In the mood for some chocolate? How about a piece of lettuce, instead?

Yeah, I didn’t think so.

No one likes being told what to eat. That’s why nutrition studies are so difficult to conduct.

Even if I paid you $1000, chances are you’d have difficulties substituting all chocolate in your diet with lettuce for the next 20 years.

Let’s say you cheated and ate a piece of chocolate around Year Five. Would you tell me you ate that piece of chocolate?

This would be so much easier if I just surveyed you and asked you how much chocolate and how much lettuce you ate each week.

A lot of nutrition studies are done in reverse like this. Instead of telling people what to eat, you ask them what they ate. Then you sort them into groups based on diet and follow their long-term health. You have a lot less control over your experiment this way, but it still works with a large enough sample size.

This is what Harvard researchers did with their Nurses’ Health Study. The researchers recruited 121,700 nurses, aged 30-55 years, to participate in the study.
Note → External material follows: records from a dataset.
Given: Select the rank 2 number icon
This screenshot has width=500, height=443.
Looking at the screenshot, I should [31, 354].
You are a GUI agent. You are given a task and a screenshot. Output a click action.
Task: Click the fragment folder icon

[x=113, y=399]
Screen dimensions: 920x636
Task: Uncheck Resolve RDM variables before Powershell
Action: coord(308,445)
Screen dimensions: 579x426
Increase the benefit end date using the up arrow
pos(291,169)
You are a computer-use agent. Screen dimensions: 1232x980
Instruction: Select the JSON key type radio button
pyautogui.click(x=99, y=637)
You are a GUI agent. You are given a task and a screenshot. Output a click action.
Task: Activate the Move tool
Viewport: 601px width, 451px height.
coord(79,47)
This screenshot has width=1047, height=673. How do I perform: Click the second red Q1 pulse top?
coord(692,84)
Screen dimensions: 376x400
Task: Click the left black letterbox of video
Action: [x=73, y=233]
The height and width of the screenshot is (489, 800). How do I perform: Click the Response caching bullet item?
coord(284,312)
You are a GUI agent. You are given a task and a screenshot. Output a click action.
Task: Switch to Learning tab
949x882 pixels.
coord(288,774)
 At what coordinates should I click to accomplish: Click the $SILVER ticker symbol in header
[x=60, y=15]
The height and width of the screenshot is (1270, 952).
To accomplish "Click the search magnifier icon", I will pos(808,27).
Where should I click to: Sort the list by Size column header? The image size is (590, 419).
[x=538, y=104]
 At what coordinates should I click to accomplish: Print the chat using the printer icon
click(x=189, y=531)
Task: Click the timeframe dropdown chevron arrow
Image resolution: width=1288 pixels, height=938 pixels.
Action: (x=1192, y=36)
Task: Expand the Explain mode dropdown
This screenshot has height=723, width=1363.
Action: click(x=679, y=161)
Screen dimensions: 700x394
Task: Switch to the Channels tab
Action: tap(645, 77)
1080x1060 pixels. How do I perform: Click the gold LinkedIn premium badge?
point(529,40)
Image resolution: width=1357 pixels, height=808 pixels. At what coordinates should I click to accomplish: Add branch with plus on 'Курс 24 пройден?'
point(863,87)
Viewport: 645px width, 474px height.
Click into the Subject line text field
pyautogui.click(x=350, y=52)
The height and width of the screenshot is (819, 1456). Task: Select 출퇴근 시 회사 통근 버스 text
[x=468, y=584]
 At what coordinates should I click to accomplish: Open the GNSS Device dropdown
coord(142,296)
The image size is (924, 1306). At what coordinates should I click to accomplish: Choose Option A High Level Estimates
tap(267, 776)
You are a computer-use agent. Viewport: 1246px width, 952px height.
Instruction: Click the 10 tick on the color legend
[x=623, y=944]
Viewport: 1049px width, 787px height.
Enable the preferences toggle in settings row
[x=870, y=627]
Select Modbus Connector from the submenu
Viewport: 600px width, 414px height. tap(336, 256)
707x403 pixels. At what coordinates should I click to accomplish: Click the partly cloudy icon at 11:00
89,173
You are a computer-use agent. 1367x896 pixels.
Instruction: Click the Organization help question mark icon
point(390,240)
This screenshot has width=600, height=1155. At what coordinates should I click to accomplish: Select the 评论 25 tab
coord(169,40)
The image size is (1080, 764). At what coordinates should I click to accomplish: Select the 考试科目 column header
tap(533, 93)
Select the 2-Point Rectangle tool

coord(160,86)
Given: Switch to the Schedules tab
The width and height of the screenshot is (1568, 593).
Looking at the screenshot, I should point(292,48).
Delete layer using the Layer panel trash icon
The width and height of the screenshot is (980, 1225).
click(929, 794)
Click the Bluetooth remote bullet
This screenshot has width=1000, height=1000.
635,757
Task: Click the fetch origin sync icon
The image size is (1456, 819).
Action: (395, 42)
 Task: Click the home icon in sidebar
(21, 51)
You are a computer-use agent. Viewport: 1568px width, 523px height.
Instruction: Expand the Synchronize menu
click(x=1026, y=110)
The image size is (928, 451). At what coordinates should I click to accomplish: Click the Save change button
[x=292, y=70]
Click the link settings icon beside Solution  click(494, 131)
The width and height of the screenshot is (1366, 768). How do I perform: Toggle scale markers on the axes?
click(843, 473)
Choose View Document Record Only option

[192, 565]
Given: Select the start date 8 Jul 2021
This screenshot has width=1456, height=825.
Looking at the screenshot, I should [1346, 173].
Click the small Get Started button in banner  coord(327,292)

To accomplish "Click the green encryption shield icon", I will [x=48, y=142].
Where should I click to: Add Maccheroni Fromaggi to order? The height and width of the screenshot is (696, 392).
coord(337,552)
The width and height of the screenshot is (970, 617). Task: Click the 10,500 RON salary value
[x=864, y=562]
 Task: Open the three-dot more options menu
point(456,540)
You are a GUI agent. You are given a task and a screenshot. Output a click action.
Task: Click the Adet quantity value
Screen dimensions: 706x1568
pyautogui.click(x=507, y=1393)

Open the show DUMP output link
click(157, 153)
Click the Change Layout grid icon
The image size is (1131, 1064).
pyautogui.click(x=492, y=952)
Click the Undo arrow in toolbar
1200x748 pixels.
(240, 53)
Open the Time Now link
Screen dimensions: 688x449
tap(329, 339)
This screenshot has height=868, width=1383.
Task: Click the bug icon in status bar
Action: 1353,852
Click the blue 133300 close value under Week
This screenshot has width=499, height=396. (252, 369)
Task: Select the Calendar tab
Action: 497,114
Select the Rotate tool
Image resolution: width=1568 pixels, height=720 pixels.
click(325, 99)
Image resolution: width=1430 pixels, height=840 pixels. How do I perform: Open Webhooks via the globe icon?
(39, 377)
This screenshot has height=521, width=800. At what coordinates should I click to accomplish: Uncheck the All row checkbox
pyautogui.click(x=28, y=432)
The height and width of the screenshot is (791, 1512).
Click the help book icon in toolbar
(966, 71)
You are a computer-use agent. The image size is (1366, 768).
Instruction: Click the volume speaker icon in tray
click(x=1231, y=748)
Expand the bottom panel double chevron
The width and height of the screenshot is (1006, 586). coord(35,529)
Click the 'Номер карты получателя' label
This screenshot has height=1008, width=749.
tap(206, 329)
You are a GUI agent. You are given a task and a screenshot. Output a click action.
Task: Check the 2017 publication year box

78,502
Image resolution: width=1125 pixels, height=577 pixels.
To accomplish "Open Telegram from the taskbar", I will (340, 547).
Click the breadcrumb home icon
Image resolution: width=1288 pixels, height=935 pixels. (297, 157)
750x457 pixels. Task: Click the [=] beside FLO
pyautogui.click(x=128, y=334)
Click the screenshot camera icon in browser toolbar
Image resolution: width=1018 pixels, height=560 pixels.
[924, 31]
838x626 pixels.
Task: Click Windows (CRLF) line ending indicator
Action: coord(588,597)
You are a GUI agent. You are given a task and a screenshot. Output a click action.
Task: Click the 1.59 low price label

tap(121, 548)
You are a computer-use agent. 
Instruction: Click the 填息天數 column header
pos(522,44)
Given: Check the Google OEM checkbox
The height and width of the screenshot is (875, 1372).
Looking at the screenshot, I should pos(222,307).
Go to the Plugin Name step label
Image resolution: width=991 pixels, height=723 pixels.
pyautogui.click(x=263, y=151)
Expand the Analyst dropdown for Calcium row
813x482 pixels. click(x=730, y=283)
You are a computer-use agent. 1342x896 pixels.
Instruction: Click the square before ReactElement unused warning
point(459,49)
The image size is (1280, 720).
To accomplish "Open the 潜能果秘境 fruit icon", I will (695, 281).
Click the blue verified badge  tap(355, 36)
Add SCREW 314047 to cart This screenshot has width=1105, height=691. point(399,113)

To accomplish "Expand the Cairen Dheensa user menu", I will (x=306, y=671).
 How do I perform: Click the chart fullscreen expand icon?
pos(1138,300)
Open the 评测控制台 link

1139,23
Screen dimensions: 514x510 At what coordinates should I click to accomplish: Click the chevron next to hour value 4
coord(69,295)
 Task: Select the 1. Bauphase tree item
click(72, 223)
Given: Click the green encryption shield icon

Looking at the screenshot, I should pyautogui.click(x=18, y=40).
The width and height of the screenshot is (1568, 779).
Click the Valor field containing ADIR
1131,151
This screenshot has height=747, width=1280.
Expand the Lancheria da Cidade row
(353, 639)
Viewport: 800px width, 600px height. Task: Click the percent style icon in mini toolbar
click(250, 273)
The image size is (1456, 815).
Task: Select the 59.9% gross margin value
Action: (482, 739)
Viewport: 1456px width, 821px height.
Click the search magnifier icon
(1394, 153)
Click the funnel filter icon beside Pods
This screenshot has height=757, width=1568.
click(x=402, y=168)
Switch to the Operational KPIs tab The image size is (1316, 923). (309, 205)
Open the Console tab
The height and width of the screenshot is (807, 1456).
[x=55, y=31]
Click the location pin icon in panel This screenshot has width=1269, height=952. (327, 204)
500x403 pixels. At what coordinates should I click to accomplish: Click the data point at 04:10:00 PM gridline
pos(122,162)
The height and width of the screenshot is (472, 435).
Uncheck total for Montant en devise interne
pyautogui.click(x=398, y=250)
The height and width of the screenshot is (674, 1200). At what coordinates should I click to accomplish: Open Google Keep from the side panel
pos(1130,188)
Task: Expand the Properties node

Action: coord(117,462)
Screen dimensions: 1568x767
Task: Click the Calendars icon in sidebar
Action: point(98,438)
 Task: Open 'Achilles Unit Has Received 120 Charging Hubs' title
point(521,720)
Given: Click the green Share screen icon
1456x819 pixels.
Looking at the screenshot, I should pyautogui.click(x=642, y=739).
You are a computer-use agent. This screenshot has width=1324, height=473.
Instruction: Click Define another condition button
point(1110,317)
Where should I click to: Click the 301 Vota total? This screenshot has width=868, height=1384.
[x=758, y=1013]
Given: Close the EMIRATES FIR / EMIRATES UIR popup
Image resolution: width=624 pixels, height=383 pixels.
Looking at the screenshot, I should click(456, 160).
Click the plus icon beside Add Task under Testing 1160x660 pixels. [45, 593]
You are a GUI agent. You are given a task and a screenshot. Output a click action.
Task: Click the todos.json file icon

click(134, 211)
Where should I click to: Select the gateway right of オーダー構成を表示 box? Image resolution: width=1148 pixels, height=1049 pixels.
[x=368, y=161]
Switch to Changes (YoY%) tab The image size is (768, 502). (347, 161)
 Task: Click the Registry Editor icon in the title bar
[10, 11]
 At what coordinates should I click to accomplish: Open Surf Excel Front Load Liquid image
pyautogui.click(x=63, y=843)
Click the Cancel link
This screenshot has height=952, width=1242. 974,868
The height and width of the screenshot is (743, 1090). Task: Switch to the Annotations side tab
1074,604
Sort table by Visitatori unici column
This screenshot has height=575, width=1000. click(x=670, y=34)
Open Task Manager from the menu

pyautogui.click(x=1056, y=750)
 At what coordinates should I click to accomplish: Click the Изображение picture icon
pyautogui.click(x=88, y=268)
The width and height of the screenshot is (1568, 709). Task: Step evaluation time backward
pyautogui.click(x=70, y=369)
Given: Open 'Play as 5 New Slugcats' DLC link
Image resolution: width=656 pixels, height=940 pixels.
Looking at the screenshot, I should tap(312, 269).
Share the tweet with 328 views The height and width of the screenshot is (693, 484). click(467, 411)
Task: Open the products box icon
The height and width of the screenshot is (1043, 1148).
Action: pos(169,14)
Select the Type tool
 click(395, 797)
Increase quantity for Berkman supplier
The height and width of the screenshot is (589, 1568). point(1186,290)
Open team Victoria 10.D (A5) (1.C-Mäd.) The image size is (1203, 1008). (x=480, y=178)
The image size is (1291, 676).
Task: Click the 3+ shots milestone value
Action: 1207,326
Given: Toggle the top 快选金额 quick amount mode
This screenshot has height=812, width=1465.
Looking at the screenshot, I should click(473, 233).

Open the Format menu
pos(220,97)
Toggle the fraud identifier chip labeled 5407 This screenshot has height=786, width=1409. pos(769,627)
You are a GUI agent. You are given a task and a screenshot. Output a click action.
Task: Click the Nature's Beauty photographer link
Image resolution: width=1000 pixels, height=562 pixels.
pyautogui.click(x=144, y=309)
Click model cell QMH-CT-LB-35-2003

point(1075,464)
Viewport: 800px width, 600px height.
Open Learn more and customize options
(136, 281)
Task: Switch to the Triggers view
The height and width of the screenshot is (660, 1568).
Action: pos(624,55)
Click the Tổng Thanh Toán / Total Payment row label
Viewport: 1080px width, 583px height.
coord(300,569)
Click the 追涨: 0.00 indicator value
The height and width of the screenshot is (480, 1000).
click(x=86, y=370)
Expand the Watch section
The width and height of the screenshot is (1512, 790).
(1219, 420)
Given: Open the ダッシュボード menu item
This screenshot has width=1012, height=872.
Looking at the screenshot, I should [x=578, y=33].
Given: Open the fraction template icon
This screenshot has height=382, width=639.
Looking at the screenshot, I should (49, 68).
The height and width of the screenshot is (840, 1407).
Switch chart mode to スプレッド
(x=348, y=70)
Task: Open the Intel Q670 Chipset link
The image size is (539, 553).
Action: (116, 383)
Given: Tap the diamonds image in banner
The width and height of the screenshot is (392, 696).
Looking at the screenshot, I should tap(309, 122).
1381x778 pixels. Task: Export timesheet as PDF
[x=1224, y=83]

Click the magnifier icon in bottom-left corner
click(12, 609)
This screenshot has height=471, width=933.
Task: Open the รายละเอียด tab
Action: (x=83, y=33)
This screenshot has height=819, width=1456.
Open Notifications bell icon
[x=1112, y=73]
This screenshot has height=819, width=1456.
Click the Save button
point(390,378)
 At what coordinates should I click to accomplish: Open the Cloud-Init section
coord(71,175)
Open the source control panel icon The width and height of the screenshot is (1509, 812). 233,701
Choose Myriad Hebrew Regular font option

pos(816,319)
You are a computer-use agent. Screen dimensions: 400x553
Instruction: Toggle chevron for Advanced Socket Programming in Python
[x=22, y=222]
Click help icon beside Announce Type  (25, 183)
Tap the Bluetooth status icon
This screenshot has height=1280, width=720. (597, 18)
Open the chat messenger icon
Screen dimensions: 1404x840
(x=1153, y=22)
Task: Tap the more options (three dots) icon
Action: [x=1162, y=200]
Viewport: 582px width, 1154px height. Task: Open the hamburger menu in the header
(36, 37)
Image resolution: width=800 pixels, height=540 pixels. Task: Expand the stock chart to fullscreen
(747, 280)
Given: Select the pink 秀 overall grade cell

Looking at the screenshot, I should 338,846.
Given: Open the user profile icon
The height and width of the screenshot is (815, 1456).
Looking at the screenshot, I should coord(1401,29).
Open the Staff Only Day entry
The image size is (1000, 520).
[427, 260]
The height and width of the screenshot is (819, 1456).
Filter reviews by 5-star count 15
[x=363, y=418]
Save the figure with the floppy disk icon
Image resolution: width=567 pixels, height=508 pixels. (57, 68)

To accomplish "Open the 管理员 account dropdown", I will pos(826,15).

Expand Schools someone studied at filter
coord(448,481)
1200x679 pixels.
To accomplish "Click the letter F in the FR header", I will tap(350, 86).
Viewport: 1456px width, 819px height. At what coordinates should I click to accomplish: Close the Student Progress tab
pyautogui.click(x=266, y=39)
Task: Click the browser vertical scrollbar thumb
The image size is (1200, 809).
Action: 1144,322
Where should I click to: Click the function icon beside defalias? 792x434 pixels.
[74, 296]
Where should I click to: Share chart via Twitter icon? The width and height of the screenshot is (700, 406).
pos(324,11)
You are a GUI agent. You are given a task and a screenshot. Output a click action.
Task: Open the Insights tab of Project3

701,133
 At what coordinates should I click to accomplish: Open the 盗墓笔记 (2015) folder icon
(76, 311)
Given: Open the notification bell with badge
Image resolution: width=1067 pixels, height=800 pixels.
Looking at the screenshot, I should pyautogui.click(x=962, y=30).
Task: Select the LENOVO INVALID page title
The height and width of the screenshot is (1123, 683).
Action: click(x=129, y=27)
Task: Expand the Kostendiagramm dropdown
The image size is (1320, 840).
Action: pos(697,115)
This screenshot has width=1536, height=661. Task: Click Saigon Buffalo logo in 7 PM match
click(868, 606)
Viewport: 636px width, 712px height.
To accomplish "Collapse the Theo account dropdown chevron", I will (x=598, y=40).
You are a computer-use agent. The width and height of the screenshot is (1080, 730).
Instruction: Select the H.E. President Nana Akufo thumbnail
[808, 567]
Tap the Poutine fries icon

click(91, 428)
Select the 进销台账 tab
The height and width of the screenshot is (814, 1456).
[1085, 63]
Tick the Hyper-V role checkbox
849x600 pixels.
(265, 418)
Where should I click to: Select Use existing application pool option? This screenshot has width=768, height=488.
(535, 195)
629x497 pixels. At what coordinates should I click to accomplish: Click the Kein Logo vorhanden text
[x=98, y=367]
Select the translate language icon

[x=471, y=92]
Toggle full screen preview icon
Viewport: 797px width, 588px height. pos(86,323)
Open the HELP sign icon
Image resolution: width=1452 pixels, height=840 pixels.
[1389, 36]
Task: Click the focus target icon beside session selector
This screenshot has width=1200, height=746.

Every four years the nurses completed a questionnaire on their diet. They were given a list of foods, some healthy and some not healthy, and asked how often they ate these foods. Then, 15 years later, the researchers started asking these women questions about their overall mental and physical health. At this time, the researchers sorted them into groups based on diet.

Mediterranean diet Credit: G.steph.rocket, via Wikimedia Commons/CC 2.0

To determine the effects of the Mediterranean diet on long-term health, they analyzed data from 10,670 of the study participants — all healthy women in their fifties and sixties during the mid-1980s. They wanted to know if following the Mediterranean diet in midlife would affect a person's odds of healthy aging, which they defined as making it to 70 with "no major chronic diseases or major impairments in cognitive or physical function or mental health." After 15 years, their results suggested that women who adhered to the Mediterranean diet had 46% greater odds of healthy aging compared to those who did not.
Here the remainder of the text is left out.